Sur la demande d'arrêt de l'exécution provisoire, la société GSI fait valoir que le jugement a toutes chances d'être confirmé en appel à défaut de cause d'annulation ou de réformation ; qu'en effet les actes de concurrence déloyale sont établis par la motivation du jugement tout comme l'appréciation du préjudice en résultant ; que la distance avec le juge mis en cause est établie par la chronologie des faits et les règles qui encadrent le secret professionnel de l'avocat dans une société pluriprofessionnelle d'exercice ; qu'il n'existe pas non plus de conséquences manifestement excessives puisque la société Aime Conseil ne justifie pas d'une situation financière telle que l'exécution du jugement compromettrait sa pérennité ; qu'elle se contredit elle-même puisqu'elle indique qu'en cas de paiement, elle disposerait encore d'une trésorerie de l'ordre de 10 000 €.

A titre subsidiaire, la société GSI demande que soit enjoint à la société Aime Conseil de consigner la somme de 125 015,87 € selon décompte arrêté au 6 mars 2022.

En tout état de cause, elle demande la somme de 5 000 € en application de l'article 700 du code de procédure civile.

SUR CE

La procédure de première instance ayant été introduite le 13 mars 2020, la présente procédure est soumise aux dispositions relatives à l'exécution provisoire telles qu'elles résultent du décret n° 2019-1333 du 11 décembre 2019.

En application de l'article 514 nouveau du code de procédure civile, les décisions de première instance sont de droit exécutoires à titre provisoire à moins que la loi ou la décision rendue n'en dispose autrement.

Selon l'article 514-3 du même code, en cas d'appel, le premier président peut être saisi afin d'arrêter l'exécution provisoire de la décision lorsqu'il existe un moyen sérieux d'annulation ou de réformation et que l'exécution risque d'entraîner des conséquences manifestement excessives.

En l'espèce, la société Aime Conseil soutient l'existence d'un moyen sérieux d'annulation en ce que l'un des membres de la formation de jugement du tribunal de commerce de Chambéry était membre de la société d'expertise comptable SR Conseil qui a absorbé la SELARL d'avocats LEXALP pour donner lieu à une nouvelle société dénommée LEXALP - SPE SAS SR Conseil, l'un des avocats de cette société ayant assuré en 2020 la défense de la société GSI devant le Conseil de prud'hommes d'Albertville dans la procédure opposant cette société à monsieur [V] [M].

Cependant, la procédure devant le tribunal de commerce a été initiée en 2021 et devant cette juridiction la société GSI était représentée par un cabinet d'avocat sans lien avec le Groupe SR Conseil.
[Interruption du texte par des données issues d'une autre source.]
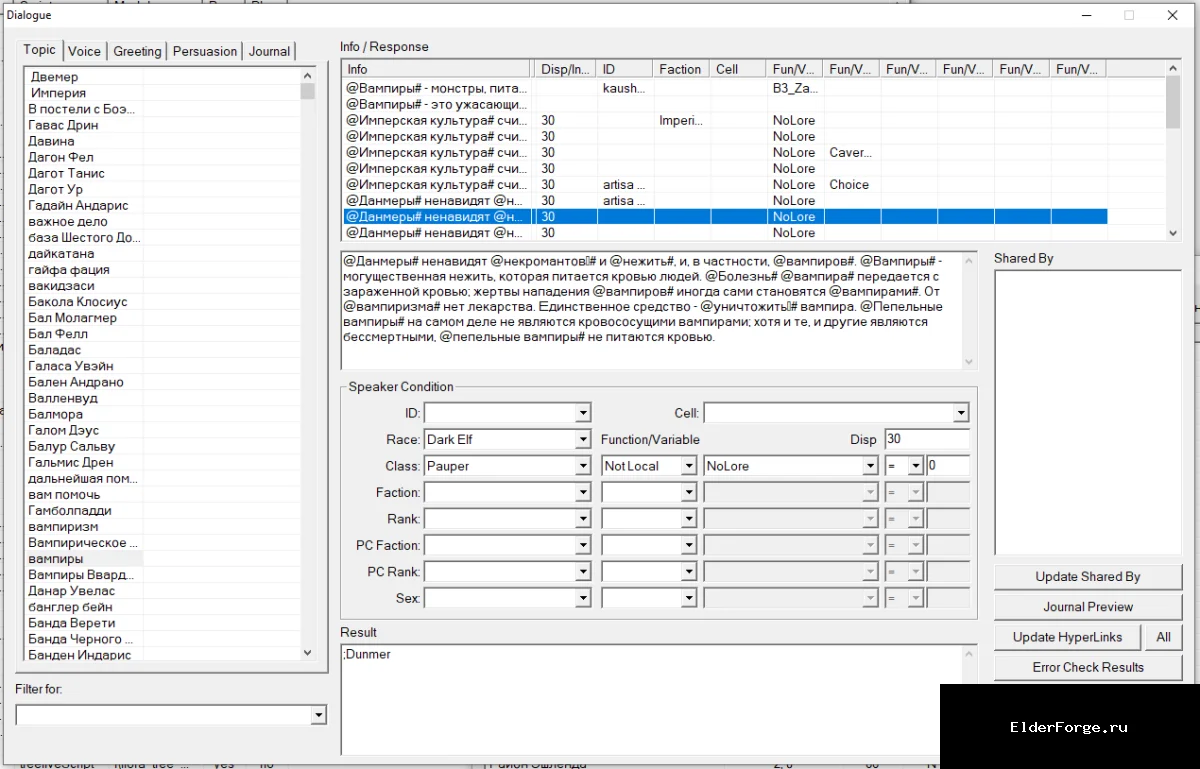
Task: Select the Балмора topic in list
Action: pos(56,414)
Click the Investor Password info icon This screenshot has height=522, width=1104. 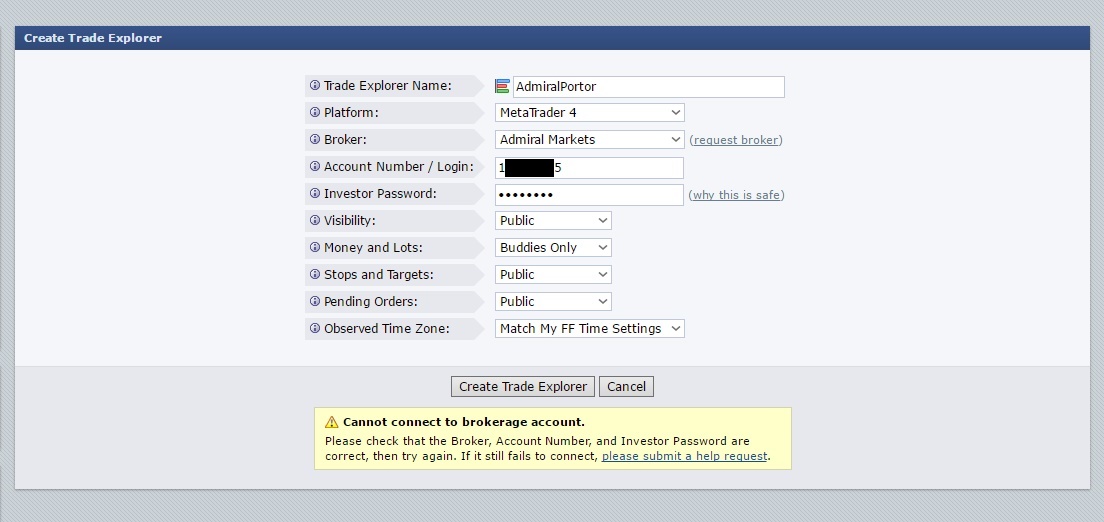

Il apparaît en outre qu'une fois les opérations de fusion-absoption accomplies en 2019, le juge mis en cause s'est retiré complètement le 6 janvier 2020 (pièce 151 de GSI) par la cession de toutes ses actions, comme l'ont fait simultanément tous les membres de sa famille qui détenaient des actions.

Si la cour d'appel devra répondre au point de savoir si ce juge pouvait siéger au tribunal de commerce en 2021 dans une affaire intéressant une société dont la défense a été assurée en 2020 devant une autre juridiction par un avocat membre de la société absorbée, ce moyen ne peut constituer au stade du présent référé un moyen sérieux susceptible d'arrêter l'exécution provisoire.

Il en est de même pour l'emploi de l'expression 'faisceau d'indices' qui n'a rien d'exceptionnel dans une décision judiciaire.

Quant au fait que pour le calcul du préjudice, la méthodologie employée ait consisté à retenir 1,5 fois le chiffre d'affaires HT avec un coefficient de pondération, ceci peut tout simplement s'expliquer par le fait que l'affaire a été jugée par des juges consulaires, soit par des professionnels du commerce et de l'industrie, sans que le recours à cette méthodologie soit le signe d'une collusion avec l'une des parties.

La preuve de moyens suffisamment sérieux pour entraîner l'arrêt de l'exécution provisoire n'étant pas rapportée, il ne sera pas fait droit à la demande principale.

En revanche, s'agissant d'une condamnation portant sur des dommages-intérêts dont le montant est susceptible de varier selon l'appréciation qu'en fera la Cour, intéressant de surcroît deux sociétés commerciales en concurrence sur le marché de la gestion des copropriétés en Tarentaise, la consignation du montant des condamnations en principal, doit être ordonnée.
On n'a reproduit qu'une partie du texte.